2. **Volume of one slice:**
* The distance from the center (y-axis) to a roll is $x$. So, its circumference is $2\pi x$.
* The height of the roll is given by our curve, $y = r^2 - x^2$.
* The tiny volume of one roll is (circumference) * (height) * (thickness) = $2\pi x (r^2 - x^2) dx$.
3. **Adding them up:** We need to add up all these tiny rolls! Since the hole has radius $k$, our rolls start at $x=k$. The outer edge of our bowl is at $x=r$. So, we add them up from $x=k$ to $x=r$.
$V_x = \int_{k}^{r} 2\pi x (r^2 - x^2) dx$
$V_x = 2\pi \int_{k}^{r} (r^2 x - x^3) dx$
4. **Calculations:** Let's do the adding (integration)!
$V_x = 2\pi \left[ \frac{r^2 x^2}{2} - \frac{x^4}{4} \right]_{k}^{r}$
$V_x = 2\pi \left[ \left( \frac{r^2 (r^2)}{2} - \frac{r^4}{4} \right) - \left( \frac{r^2 k^2}{2} - \frac{k^4}{4} \right) \right]$
$V_x = 2\pi \left[ \left( \frac{r^4}{2} - \frac{r^4}{4} \right) - \left( \frac{r^2 k^2}{2} - \frac{k^4}{4} \right) \right]$
$V_x = 2\pi \left[ \frac{r^4}{4} - \frac{r^2 k^2}{2} + \frac{k^4}{4} \right]$
$V_x = \frac{\pi}{2} (r^4 - 2r^2 k^2 + k^4)$
$V_x = \frac{\pi}{2} (r^2 - k^2)^2$

**Method (b): Integrating with respect to y (Using "Washers" or "Donuts")**
1. **Imagine slices:** For this method, we pretend to cut our 3D ring into many super-thin, flat slices, like a stack of donuts! Each donut has a tiny thickness, $dy$.
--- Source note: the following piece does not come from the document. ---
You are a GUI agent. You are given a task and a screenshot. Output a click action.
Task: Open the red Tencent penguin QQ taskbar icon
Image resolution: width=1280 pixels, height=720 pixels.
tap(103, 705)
2. **Volume of one slice:**
* We need to know the outer radius ($R_o$) and the inner radius ($R_i$) of each donut.
* The outer radius comes from our curve: $y = r^2 - x^2 \Rightarrow x^2 = r^2 - y \Rightarrow R_o = \sqrt{r^2 - y}$.
* The inner radius is simply the radius of the hole, $R_i = k$.
* The area of one donut is $\pi (R_o^2 - R_i^2) = \pi ((\sqrt{r^2 - y})^2 - k^2) = \pi (r^2 - y - k^2)$.
* The tiny volume of one donut is (area) * (thickness) = $\pi (r^2 - y - k^2) dy$.
3. **Adding them up:** We add up all these tiny donut volumes. The donuts stack from the bottom of our bowl ($y=0$). Where does the stack end? The "hole" part goes up to where the outer radius equals the inner radius ($x=k$). So, at $x=k$, $y = r^2 - k^2$. This is the highest point where our "ring" shape exists. Above this, the bowl is too narrow for the hole to matter.
$V_y = \int_{0}^{r^2 - k^2} \pi (r^2 - y - k^2) dy$
4. **Calculations:** Let's do the adding (integration)!
$V_y = \pi \left[ r^2 y - \frac{y^2}{2} - k^2 y \right]_{0}^{r^2 - k^2}$
$V_y = \pi \left[ (r^2(r^2 - k^2) - \frac{(r^2 - k^2)^2}{2} - k^2(r^2 - k^2)) - (0) \right]$
Let's factor out $(r^2 - k^2)$:
$V_y = \pi (r^2 - k^2) \left[ r^2 - \frac{(r^2 - k^2)}{2} - k^2 \right]$
$V_y = \pi (r^2 - k^2) \left[ (r^2 - k^2) - \frac{1}{2}(r^2 - k^2) \right]$
$V_y = \pi (r^2 - k^2) \left[ \frac{1}{2}(r^2 - k^2) \right]$
$V_y = \frac{\pi}{2} (r^2 - k^2)^2$

Phew! Both ways give us the exact same answer, which means we did it right! It's so cool how different ways of slicing give the same total volume!